To view PDF files

You need Adobe Reader 7.0 or later in order to read PDF files on this site.
If Adobe Reader is not installed on your computer, click the button below and go to the download site.

Special Feature: Quality of Experience (QoE) Design and Management for Audiovisual Communication Services

Framework and Standardization of Quality of Experience (QoE) Design and Management for Audiovisual Communication Services

Akira Takahashi

Abstract

The quality of rich broadband services that use audio and visual media such as Internet protocol television (IPTV) and video telephony, which are expected to become more widespread over the Next Generation Network (NGN), should be evaluated subjectively by users. This is referred to as quality of experience (QoE). This article introduces the technical framework of QoE evaluation methodologies for quality design and management of audiovisual communication systems. It also describes the latest status of international standardization activities for these technologies.

PDF
NTT Service Integration Laboratories
Musashino-shi, 180-8585 Japan

1. QoE assessment methodologies

Rich broadband services such as Internet protocol television (IPTV) and video telephony are expected to become more widespread over the Next Generation Network (NGN). The quality of these services, which use both audio and visual media, should be evaluated subjectively by users. This is referred to as the quality of experience (QoE). Designing the QoE and managing it while a service is being provided is indispensable to provide users with high-quality services. This requires assessment methodologies that can quantify the QoE. This Special Feature focuses on the QoE of audio and visual media, excluding other QoE factors such as availability and service usability.

The quality of audio and visual media should be evaluated in subjective terms. This is called subjective quality assessment. However, subjective quality assessment, in which human subjects evaluate the quality of various testing conditions, is time-consuming and expensive. In addition, special assessment facilities such as professional audio-visual devices and soundproof chambers are required. Therefore, it would be desirable to develop a way to estimate subjective quality solely from the physical characteristics of a system under test. This is called objective quality assessment.
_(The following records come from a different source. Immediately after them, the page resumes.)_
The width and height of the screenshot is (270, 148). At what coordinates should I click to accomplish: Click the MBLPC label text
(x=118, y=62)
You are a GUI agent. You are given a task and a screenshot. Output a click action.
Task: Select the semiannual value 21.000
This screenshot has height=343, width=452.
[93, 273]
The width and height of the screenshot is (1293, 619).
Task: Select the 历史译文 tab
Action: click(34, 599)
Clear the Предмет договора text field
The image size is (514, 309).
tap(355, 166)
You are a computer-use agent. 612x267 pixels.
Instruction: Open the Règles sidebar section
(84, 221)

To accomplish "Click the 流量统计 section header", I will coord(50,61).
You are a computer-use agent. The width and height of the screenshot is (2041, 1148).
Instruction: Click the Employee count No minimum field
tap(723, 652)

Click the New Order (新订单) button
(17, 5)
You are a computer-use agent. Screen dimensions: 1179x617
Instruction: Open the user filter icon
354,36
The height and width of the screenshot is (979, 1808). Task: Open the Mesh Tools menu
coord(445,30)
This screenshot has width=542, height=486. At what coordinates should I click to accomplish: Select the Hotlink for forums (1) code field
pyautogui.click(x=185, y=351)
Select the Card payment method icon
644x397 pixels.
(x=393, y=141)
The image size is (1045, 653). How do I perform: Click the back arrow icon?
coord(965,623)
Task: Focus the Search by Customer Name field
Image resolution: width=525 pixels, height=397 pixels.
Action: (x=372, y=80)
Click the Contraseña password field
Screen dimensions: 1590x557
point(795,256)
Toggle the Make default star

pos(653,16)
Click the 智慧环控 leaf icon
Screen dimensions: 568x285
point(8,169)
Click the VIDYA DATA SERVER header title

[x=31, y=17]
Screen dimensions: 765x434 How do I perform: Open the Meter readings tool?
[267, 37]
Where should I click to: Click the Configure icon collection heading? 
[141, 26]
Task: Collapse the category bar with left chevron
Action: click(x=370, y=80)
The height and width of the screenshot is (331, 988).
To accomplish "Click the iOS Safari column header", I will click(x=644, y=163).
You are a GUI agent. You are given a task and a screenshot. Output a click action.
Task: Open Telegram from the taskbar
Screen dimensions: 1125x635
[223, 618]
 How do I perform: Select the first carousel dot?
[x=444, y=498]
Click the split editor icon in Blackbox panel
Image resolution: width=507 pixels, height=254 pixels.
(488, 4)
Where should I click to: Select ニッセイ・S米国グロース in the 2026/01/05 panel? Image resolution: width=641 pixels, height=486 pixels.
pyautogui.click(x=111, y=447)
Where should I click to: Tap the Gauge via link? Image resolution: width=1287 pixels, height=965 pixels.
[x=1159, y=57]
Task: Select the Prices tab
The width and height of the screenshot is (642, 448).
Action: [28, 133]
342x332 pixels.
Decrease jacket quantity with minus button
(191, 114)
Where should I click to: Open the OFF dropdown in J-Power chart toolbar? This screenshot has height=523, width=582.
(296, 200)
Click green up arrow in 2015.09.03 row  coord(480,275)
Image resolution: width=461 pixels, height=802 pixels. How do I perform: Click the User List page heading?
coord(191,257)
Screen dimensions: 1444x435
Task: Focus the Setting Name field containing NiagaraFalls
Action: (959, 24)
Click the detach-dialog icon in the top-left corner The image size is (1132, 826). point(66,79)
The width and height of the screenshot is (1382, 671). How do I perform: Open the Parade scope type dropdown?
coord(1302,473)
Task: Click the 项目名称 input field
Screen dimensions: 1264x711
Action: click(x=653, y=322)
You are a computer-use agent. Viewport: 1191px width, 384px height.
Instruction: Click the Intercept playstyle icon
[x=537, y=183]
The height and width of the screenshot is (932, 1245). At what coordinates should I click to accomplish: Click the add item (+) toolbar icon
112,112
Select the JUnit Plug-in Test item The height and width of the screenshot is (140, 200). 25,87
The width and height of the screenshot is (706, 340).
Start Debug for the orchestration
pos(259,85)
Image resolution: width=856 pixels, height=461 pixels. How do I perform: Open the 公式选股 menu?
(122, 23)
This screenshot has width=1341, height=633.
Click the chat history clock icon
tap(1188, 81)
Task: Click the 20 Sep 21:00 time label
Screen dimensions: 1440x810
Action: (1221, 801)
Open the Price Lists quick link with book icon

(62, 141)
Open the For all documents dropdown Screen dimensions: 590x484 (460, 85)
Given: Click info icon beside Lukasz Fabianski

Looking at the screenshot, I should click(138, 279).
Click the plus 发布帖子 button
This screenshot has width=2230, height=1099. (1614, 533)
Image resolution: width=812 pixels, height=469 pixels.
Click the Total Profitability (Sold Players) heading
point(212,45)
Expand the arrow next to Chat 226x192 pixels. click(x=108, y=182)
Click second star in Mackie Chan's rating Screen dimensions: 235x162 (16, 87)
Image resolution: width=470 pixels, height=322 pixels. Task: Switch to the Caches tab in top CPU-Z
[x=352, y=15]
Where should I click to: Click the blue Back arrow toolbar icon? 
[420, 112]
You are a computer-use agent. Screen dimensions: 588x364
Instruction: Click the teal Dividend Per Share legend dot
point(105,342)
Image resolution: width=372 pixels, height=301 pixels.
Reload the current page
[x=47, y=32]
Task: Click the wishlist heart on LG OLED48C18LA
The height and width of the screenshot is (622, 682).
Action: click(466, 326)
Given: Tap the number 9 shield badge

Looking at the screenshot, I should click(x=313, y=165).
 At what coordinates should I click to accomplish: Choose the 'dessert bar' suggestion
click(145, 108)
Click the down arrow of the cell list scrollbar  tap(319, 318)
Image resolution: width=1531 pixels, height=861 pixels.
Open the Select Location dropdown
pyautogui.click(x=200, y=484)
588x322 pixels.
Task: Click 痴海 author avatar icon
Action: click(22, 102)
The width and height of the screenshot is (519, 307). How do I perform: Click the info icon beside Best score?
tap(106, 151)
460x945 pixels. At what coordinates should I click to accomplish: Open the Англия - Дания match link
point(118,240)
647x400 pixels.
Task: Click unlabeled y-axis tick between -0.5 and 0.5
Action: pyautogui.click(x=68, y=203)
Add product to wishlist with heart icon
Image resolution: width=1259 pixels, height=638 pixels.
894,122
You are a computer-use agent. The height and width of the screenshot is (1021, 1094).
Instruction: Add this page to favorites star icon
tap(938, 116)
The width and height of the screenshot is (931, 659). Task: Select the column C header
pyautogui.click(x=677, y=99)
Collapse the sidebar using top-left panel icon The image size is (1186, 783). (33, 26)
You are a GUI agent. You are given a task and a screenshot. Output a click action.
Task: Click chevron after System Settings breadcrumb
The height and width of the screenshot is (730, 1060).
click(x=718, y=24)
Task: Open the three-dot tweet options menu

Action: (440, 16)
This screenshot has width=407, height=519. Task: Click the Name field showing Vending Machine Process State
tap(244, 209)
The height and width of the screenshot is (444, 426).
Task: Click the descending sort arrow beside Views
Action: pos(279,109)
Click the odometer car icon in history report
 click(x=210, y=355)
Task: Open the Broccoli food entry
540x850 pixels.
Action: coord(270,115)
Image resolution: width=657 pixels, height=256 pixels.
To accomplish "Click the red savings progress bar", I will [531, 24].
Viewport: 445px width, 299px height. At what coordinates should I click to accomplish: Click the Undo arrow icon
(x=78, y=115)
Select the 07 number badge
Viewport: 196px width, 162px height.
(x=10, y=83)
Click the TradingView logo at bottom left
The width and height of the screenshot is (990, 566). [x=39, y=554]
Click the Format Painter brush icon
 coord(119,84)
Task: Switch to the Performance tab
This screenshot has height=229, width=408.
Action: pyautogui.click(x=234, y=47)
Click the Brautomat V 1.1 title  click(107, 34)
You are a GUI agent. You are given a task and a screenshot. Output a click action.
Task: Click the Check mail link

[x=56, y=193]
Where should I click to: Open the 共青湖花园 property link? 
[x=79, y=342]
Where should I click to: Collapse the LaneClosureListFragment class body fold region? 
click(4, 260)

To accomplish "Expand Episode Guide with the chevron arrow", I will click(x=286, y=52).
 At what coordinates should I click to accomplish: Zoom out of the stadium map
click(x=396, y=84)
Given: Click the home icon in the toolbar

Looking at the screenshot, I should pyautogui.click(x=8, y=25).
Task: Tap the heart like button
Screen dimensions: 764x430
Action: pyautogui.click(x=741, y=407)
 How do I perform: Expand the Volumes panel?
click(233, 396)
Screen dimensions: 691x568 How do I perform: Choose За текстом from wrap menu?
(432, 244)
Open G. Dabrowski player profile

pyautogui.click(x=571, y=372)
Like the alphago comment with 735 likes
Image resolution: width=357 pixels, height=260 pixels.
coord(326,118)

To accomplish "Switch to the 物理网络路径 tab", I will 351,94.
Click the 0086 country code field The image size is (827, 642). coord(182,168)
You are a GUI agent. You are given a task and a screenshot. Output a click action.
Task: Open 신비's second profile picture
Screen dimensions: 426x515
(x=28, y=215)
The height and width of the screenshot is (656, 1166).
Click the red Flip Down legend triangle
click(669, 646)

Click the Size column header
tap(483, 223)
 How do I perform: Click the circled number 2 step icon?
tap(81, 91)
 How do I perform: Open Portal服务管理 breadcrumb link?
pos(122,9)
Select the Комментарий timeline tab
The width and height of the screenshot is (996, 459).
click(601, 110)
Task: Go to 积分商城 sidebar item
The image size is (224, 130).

Objective quality assessment is an efficient means of assessment, and it enables in-service realtime QoE management, which cannot be done by subjective quality assessment. In-service QoE management is very important for maintaining the service quality since the qualities of IP networks and media coding vary with time.

This Special Feature introduces NTT’s recent R&D achievements in audio and visual objective quality assessment. This first article gives an overview of subjective and objective quality assessment methods and their standardization activities.

2. International standardization organizations for QoE assessment

ITU-T (International Telecommunication Union, Telecommunication Standardization Sector) and ITU-R (International Telecommunication Union, Radiocommunication Sector) are responsible for the standardization of audio and visual QoE assessment methods. ITU-T SG12 (Study Group 12) studies the performance, quality of service (QoS), and QoE of telecommunications services and is the lead SG for these study items. The work of SG12 is coordinated with that of other study groups in ITU-T. SG12 has standardized various quality assessment methodologies mainly for speech, and these are now applied to conventional PSTN/ISDN (public switched telephone network and integrated services digital network) services as well as newly developed IP telephony services.

SG9 studies television services over cable networks. Its responsibilities include the standardization of video QoE assessment methods. On the other hand, ITU-R SG6 is responsible for broadcasting services such as radio and television services. QoE aspects are studied in WP6C (Working Party 6C).

A Joint Rapporteurs’ Group on Multimedia Quality Assessment (JRG-MMQA) was established to harmonize the work in ITU SG9 and SG12. Another group, called VQEG (Video Quality Experts Group), performs technical investigations of the validity of objective quality assessment methods proposed to ITU and proposes the best one(s) to SGs.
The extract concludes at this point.